You are right. Illustrator scripting is not so comfortable as in other programs.

brianp311 wrote:

"… So is there any way, if a doc was created dynamically, to revert the y-axis to the upper right? Can I change the page origin property? "

 

Changing this property or reverting the y-axis causes other problems - which you don't want!

 

That's why:

TextFrames.add() creates a new text frames with anchorpoint [0,0] for the baseline of that frame.

Sure - the easiest way for moving the text frame to the bottom - seems to be to use the position property with a negativ y-value --> TextFrame.position[72, -2448]

tf.position = [72, -2448];

 

But there is one problem with this method: position values are [left, top]. And using this property - now the top of your text frame will be at position -2448pt (34in) and not longer the baseline. And I'm very sure, that is also not what you really want. Because of your text frame will be (at the bottom) outside of your artboard.

 

Assumed you want a text frame with font-baseline-anchorpoint-position [72, -2448]

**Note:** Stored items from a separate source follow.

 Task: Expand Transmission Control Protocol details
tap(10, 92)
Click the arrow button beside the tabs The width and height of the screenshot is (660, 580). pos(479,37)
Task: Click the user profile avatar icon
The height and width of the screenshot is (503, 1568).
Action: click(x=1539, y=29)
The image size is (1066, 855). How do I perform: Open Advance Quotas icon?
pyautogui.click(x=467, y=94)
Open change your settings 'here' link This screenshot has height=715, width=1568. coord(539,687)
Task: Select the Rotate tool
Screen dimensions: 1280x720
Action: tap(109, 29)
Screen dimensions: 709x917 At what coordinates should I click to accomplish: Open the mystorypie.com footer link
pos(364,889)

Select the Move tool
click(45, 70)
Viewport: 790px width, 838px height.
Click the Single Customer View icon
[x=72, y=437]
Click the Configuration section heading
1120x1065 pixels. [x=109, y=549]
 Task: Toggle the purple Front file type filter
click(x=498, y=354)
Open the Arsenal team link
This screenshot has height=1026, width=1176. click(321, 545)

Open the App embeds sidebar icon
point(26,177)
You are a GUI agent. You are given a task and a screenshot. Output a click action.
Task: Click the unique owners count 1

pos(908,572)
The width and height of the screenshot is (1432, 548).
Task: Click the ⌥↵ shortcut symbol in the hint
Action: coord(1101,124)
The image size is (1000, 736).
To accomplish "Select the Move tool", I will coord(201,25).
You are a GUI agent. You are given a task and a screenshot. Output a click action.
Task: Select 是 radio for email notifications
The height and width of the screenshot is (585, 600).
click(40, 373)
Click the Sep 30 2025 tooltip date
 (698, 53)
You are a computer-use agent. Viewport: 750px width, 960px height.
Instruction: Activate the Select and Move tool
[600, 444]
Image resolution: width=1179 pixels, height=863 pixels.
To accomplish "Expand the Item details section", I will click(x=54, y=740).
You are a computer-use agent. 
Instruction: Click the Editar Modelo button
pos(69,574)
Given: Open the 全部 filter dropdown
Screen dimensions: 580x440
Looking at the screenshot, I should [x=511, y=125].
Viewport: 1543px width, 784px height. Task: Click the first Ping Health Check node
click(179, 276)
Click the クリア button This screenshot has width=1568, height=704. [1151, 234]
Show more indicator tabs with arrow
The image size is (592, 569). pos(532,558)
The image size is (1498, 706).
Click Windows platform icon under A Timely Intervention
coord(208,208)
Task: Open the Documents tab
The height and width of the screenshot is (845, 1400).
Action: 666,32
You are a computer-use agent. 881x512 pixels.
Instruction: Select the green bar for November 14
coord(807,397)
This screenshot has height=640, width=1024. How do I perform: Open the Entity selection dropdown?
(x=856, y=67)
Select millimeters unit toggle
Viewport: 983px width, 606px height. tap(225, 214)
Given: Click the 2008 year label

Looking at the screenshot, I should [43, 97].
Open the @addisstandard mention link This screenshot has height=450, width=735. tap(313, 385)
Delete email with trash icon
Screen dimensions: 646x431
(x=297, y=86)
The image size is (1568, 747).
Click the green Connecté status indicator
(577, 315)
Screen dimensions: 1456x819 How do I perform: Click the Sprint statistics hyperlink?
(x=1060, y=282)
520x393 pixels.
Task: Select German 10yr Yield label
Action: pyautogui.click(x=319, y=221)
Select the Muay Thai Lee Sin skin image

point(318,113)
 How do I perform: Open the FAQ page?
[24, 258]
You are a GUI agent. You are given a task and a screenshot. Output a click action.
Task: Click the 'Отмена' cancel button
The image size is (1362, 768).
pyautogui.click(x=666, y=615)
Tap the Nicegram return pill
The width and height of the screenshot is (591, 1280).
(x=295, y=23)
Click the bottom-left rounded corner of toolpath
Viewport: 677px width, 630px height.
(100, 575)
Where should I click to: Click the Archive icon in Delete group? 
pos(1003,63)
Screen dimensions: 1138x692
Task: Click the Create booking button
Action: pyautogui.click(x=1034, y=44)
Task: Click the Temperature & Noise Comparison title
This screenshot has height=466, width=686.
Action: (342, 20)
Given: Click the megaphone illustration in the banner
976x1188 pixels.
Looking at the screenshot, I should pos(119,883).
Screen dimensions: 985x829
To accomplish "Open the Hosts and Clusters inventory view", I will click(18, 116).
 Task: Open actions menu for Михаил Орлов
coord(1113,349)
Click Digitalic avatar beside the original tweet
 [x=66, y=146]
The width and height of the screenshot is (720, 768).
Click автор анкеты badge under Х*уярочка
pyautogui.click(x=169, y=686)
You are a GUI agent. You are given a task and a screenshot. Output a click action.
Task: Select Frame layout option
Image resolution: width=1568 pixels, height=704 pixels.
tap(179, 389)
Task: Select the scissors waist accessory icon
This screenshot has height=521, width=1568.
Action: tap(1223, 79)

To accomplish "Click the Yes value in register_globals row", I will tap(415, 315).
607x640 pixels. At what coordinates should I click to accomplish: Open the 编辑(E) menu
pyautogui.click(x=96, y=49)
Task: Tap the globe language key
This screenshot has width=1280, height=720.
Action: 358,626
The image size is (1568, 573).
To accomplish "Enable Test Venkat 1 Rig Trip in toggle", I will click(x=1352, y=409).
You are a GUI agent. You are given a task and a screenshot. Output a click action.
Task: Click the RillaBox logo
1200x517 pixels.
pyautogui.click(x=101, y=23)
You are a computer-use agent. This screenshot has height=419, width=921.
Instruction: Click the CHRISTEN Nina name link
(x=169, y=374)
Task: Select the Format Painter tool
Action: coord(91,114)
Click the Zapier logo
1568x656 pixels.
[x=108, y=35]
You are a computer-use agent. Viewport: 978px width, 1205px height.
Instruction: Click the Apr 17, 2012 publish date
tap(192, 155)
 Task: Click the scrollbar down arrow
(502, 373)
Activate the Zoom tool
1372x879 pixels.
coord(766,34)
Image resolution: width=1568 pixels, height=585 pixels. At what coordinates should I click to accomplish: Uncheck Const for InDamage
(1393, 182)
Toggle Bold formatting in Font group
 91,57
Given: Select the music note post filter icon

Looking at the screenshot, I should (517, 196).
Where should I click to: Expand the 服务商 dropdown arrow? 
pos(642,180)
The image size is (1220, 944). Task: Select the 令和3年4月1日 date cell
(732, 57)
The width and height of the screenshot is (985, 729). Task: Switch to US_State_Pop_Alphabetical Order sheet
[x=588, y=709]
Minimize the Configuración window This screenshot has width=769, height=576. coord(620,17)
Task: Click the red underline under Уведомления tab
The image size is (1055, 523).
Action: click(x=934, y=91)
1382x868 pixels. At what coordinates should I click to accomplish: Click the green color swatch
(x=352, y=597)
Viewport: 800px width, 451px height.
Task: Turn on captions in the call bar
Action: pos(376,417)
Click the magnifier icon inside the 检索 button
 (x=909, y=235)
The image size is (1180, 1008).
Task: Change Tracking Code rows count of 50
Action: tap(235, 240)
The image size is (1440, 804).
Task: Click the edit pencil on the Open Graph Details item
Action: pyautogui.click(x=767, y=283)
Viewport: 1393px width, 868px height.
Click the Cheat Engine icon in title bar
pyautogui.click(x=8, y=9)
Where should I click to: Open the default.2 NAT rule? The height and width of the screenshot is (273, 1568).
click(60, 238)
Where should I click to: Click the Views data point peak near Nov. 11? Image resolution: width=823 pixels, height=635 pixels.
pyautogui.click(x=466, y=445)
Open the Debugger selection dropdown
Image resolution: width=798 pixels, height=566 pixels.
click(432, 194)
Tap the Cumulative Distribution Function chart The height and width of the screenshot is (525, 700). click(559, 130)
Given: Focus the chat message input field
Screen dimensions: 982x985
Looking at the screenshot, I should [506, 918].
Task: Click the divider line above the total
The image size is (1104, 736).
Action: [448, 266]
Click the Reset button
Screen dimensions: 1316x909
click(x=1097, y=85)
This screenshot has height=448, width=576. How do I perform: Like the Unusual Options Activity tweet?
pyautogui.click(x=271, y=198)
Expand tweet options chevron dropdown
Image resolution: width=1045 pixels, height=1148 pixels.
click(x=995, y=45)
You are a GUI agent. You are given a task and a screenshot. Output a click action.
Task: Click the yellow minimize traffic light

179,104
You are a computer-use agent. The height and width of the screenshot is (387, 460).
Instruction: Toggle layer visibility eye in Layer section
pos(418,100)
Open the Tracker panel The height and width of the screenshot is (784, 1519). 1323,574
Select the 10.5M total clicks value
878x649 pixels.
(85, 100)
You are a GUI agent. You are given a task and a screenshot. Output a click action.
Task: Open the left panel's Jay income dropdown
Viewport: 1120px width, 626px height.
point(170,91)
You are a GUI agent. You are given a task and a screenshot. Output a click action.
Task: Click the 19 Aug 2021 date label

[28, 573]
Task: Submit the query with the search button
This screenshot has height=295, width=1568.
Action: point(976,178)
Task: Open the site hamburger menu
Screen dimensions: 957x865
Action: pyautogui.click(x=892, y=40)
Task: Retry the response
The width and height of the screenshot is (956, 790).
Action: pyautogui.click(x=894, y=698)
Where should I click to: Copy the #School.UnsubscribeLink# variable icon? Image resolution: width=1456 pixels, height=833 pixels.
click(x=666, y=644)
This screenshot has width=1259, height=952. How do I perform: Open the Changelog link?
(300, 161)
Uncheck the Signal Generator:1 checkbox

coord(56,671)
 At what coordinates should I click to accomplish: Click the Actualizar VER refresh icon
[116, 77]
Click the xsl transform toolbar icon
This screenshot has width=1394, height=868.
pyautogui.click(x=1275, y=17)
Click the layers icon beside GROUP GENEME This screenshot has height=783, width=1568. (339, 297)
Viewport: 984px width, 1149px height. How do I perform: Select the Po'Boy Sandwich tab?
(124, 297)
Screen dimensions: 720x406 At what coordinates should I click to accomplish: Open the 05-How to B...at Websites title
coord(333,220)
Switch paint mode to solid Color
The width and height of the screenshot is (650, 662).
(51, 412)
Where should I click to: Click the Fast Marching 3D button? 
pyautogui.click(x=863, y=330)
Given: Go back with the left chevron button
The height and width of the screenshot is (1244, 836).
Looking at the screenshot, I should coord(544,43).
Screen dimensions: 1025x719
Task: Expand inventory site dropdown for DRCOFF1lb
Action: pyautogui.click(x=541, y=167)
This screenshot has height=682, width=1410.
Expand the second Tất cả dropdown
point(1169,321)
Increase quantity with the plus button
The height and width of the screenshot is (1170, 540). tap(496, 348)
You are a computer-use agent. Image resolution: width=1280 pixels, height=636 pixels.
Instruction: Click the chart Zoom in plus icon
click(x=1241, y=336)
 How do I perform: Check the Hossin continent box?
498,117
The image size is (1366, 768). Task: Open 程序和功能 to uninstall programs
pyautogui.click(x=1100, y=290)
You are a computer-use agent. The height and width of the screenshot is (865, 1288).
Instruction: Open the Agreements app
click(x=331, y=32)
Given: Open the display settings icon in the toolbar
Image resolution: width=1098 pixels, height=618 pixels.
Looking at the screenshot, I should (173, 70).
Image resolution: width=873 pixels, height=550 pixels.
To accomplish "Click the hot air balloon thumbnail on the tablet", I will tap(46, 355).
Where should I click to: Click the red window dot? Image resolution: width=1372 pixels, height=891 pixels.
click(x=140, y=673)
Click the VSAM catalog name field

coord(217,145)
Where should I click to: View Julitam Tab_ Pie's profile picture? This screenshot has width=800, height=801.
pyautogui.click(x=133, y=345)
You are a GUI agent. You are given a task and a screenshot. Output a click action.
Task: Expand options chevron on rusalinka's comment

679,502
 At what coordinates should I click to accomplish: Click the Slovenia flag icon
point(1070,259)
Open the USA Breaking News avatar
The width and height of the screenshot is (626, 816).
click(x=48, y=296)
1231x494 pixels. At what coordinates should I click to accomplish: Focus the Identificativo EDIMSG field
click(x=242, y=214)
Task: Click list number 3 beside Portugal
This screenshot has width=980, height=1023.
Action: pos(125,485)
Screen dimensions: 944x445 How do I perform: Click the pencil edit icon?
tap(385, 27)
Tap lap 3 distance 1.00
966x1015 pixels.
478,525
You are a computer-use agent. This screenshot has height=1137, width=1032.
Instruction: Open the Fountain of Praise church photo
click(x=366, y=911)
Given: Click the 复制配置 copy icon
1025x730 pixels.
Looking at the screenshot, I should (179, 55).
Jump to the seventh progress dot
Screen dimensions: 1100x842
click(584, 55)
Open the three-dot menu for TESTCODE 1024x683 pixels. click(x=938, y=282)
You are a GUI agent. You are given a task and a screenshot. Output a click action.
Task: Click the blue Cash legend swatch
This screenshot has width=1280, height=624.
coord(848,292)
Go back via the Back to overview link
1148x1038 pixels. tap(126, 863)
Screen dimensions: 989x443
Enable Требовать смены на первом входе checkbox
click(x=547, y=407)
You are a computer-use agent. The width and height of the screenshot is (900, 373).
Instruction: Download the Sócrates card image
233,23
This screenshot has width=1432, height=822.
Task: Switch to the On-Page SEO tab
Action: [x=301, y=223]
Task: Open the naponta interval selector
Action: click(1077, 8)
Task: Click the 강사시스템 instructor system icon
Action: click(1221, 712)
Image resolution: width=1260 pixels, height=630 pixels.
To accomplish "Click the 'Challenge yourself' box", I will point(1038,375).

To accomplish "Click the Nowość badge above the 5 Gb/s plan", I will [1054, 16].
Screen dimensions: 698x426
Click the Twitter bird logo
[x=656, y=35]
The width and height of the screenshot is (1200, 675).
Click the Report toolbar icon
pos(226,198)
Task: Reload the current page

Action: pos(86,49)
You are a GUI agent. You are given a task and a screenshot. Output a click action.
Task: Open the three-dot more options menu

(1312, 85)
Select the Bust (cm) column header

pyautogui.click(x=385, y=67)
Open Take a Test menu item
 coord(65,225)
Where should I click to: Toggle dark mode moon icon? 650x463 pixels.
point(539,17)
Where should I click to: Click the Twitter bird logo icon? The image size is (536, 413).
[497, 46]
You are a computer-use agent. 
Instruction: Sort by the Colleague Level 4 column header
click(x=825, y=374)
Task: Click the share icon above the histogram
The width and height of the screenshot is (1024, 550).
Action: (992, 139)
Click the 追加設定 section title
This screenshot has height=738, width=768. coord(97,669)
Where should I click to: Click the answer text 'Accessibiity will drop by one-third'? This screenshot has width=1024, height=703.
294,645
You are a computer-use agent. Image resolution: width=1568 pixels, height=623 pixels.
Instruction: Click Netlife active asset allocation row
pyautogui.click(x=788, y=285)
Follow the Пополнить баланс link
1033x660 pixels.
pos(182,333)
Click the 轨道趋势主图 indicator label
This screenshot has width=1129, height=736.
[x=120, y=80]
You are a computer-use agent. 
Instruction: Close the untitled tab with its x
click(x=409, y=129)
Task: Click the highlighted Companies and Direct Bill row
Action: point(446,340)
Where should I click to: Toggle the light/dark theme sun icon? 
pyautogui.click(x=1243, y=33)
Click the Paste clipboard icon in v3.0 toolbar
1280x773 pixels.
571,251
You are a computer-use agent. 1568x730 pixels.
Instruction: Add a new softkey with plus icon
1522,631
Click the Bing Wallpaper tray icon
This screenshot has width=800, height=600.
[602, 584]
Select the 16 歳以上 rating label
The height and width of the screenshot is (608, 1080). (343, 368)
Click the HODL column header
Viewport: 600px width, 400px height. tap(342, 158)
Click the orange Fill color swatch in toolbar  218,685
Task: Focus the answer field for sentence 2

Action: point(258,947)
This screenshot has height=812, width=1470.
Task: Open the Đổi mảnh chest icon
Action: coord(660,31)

Create the textframe and move it with translate method. Use the artboardRect values for exact positioning.

 

For example -->

var aDoc = app.activeDocument;
var ABR = aDoc.artboards[0].artboardRect;

var tf = aDoc.activeLayer.textFrames.add();
tf.contents = "abcdefg";
tf.translate(72, ABR[3]);

 

Have fun

😉

 

3 replies

pixxxelschubser
Community Expert
Community Expert
February 2, 2020

Ok.

There seems to exists a newer (better) variant in Illustrator scripting:

var tf = app.activeDocument.textFrames.pointText([50, app.activeDocument.artboards[0].artboardRect[3]]);
tf.contents = "abc";

 

pixxxelschubser
Community Expert
Community Expert
February 2, 2020

I saw there is now one correct answer in the thread.

@brianp311

Only for interesting: Did you tried the code snippets that I shown before?

 

brian_p_dts
Community Expert
Community Expert
February 2, 2020

I did. Thanks for the explanation. 

Michael Bullo
Community Expert
Community Expert
February 1, 2020

This might help...

 

https://illustrator-scripting-guide.readthedocs.io/scripting/positioning/

 

For the artboard, the default coordinate origin, (0,0), is the top-left corner, reflected in the ruler origin property of the artboard object. X coordinate values increase from left to right, and Y values increase from top to bottom. This changed in the CS5 release; to maintain script compatability, a document created by a script still uses the older system, with the origin at the bottom left of the artboard, and the Y value increasing from bottom to top. The page origin property of a document object defines the bottom-left corner of the printable region of the document as a fixed point.

brian_p_dts
Community Expert
Community Expert
February 2, 2020

Thanks, Mike. That explains the behavior. So is there any way, if a doc was created dynamically, to revert the y-axis to the upper right? Can I change the page origin property? 

Michael Bullo
Community Expert
Community Expert
February 2, 2020

Cheers mate.

 

I'll do the annoying thing of answering your question with a question. Do you really need to move the origin and potentially complicate/break other actions/calculations? If you know exactly where the program sets the origin by default, can you not write your calculations based around that?

 

Also, did you intentionally write "upper right" in reference to the origin? I ask because the origin was previously in the bottom left and is now in the top left.